Matthew J. Zahr, assistant professor of aerospace and mechanical engineering, has received a Young Investigator Research Program (YIP) award from the Air Force Office of Scientific Research.
The YIP Award was created to foster creative basic research in science and engineering, enhance early career development of outstanding young investigators and increase opportunities for researchers.
Fast and accurate computational simulations can substantially cut the design and evaluation time surrounding new technologies, including next-generation aircraft, engine technologies, and hypersonic weapons. As quick and as powerful as computers have become, optimization and uncertainty quantification of parametrized multiphysics systems remain computationally and economically challenging.

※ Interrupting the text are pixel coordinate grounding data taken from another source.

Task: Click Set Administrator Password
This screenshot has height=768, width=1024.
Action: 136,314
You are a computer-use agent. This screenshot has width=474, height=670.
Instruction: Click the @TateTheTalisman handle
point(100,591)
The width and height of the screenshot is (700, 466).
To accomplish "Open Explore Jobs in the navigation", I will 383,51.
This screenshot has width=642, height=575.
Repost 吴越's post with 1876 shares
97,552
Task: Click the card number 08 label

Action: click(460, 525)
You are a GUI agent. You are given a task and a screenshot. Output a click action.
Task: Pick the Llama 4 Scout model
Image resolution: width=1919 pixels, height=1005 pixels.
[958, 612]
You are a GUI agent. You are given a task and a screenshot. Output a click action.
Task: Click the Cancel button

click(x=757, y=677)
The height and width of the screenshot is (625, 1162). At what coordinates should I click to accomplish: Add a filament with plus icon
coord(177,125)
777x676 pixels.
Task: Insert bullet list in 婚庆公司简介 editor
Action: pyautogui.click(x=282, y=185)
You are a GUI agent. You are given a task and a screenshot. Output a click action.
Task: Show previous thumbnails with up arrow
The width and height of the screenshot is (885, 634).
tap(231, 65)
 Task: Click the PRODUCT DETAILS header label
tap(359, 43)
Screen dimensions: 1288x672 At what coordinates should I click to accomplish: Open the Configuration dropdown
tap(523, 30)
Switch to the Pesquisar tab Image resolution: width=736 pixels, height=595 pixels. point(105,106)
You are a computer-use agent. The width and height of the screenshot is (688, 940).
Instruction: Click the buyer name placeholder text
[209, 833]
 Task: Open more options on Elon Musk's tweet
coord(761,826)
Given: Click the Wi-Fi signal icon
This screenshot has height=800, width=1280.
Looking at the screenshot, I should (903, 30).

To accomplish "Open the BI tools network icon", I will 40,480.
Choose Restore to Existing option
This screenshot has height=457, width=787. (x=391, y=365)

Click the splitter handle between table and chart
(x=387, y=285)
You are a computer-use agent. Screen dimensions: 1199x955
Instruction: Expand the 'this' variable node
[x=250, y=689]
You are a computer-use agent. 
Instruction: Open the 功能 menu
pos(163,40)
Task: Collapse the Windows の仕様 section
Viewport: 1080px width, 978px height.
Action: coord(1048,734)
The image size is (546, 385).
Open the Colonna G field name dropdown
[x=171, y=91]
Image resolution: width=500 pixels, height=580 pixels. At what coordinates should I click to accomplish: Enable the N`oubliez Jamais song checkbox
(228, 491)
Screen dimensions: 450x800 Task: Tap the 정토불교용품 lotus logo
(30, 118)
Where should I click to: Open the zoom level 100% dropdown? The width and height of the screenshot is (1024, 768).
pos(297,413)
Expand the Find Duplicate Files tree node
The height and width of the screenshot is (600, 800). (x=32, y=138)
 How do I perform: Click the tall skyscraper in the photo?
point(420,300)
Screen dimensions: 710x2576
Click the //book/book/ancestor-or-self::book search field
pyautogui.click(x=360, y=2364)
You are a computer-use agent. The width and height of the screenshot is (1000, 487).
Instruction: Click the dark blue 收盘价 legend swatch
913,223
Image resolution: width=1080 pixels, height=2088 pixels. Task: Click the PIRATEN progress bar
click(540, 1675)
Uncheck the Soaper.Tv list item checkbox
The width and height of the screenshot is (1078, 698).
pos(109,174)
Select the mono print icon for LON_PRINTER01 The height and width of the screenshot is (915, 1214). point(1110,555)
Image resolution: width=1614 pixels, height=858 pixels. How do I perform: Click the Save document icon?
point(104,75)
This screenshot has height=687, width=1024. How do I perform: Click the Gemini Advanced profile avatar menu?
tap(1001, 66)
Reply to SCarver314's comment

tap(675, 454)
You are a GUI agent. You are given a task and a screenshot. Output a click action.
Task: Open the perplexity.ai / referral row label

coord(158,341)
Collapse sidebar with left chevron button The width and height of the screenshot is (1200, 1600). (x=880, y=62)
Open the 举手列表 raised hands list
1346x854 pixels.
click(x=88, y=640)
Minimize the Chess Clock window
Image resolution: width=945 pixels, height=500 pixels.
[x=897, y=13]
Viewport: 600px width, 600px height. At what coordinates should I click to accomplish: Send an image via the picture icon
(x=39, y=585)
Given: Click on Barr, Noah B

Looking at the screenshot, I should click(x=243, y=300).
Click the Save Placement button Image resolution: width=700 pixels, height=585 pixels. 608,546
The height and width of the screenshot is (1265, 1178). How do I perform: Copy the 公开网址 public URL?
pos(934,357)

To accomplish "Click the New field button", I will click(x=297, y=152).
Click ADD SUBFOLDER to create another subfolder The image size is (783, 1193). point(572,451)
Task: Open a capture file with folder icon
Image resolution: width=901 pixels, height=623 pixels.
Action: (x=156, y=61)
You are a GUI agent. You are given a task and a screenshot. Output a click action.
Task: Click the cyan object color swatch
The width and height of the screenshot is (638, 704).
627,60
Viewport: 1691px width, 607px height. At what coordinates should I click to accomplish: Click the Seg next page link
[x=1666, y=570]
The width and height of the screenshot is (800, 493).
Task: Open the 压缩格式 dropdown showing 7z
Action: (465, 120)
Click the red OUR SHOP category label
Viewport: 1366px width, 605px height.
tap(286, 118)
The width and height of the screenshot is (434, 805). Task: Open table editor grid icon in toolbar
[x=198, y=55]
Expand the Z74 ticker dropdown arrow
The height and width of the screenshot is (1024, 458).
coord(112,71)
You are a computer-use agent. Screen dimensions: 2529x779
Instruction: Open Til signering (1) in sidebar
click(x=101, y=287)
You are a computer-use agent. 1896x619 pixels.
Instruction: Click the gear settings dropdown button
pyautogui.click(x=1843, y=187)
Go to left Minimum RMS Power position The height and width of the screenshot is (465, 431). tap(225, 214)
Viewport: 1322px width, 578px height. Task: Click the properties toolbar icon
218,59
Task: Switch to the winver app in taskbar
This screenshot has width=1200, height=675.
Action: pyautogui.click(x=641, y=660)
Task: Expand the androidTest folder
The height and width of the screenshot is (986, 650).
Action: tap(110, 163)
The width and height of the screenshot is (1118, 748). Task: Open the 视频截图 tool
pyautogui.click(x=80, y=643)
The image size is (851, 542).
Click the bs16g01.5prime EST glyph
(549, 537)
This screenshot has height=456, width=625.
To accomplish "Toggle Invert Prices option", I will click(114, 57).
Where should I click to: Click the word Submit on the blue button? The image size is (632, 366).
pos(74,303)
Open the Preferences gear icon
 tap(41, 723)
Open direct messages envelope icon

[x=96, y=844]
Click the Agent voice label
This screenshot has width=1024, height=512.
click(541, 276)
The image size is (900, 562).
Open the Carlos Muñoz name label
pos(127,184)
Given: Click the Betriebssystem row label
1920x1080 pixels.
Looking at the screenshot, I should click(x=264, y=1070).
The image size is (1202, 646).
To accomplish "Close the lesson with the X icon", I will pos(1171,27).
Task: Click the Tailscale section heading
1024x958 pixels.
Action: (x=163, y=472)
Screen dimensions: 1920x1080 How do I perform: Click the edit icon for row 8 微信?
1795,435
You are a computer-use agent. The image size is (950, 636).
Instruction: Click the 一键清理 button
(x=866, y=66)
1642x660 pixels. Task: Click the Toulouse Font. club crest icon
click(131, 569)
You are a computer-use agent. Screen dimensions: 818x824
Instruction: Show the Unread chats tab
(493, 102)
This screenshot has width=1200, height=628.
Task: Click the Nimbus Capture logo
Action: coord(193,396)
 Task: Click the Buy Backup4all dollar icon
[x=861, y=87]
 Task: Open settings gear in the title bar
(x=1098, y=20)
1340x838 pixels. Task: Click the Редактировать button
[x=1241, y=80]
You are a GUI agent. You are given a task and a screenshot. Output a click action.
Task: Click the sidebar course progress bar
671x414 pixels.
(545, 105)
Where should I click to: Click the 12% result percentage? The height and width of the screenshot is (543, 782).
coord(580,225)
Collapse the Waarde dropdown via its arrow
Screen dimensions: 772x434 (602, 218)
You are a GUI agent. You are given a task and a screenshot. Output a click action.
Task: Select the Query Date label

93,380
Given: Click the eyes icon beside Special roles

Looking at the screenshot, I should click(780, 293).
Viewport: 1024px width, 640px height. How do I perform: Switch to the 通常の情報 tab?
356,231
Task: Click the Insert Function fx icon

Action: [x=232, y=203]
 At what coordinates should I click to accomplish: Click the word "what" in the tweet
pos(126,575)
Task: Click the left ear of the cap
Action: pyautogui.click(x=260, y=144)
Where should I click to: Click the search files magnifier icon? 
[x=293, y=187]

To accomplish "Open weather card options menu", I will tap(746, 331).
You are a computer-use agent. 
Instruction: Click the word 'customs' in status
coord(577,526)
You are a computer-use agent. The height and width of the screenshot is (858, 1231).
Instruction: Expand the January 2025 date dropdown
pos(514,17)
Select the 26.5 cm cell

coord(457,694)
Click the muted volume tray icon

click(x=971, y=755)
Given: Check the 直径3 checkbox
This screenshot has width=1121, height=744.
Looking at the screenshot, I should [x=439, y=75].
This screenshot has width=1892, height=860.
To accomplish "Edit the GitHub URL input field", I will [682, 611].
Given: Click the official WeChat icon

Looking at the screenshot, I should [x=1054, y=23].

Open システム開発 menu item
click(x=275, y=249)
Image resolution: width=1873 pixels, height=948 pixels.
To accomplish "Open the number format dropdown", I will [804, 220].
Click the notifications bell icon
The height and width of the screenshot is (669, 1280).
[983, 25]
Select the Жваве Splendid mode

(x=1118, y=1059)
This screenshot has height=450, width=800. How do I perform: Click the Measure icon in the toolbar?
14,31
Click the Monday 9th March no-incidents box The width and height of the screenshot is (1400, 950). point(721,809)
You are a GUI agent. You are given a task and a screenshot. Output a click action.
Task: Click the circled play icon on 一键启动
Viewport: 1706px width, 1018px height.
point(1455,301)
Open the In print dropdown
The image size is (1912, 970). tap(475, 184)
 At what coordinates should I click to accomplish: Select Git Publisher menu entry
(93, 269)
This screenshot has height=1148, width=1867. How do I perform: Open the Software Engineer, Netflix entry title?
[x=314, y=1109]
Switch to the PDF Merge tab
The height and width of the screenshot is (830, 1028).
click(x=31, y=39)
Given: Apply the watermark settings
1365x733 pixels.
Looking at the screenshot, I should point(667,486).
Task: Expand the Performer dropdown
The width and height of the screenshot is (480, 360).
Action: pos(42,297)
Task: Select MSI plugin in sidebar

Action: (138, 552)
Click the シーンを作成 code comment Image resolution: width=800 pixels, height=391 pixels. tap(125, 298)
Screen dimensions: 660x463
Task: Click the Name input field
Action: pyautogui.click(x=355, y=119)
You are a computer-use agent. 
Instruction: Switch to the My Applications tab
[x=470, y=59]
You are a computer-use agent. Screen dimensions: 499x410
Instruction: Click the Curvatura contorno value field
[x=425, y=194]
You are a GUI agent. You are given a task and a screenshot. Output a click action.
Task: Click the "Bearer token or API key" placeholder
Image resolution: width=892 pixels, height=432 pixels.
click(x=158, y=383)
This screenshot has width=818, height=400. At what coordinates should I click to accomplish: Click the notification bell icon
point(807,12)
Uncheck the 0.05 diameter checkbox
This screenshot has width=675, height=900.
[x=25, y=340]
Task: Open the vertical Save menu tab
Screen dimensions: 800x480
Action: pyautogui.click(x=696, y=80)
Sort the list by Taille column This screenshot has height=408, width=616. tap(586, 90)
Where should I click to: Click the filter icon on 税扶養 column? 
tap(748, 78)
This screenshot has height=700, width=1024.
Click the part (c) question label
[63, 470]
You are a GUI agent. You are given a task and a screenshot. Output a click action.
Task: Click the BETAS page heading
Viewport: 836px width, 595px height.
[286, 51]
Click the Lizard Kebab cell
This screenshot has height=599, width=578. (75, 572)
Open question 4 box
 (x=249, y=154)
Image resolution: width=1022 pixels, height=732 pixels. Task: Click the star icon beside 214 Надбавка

Zahr’s research project is entitled Adaptive, Data-driven Model reduction and Machine Learning to Enable High-Fidelity, Many-Query Computational Physics. It proposes a new numerical framework that is a hybrid between model reduction, which offers exceptional speed but lacks the robustness for complex problems, and traditional high-fidelity discretization methods for multiphysics systems. His hybrid framework and the associated software will enable fast, accurate, and robust high-fidelity physics simulations to facilitate for engineering design and scientific discovery.
Zahr received his M.S. and Ph.D. in computational and mathematical engineering in 2016 from Stanford University. He served as the Luis W. Alvarez Postdoctoral Fellow at the Lawrence Berkeley National Laboratory until he joined the Notre Dame faculty in 2018.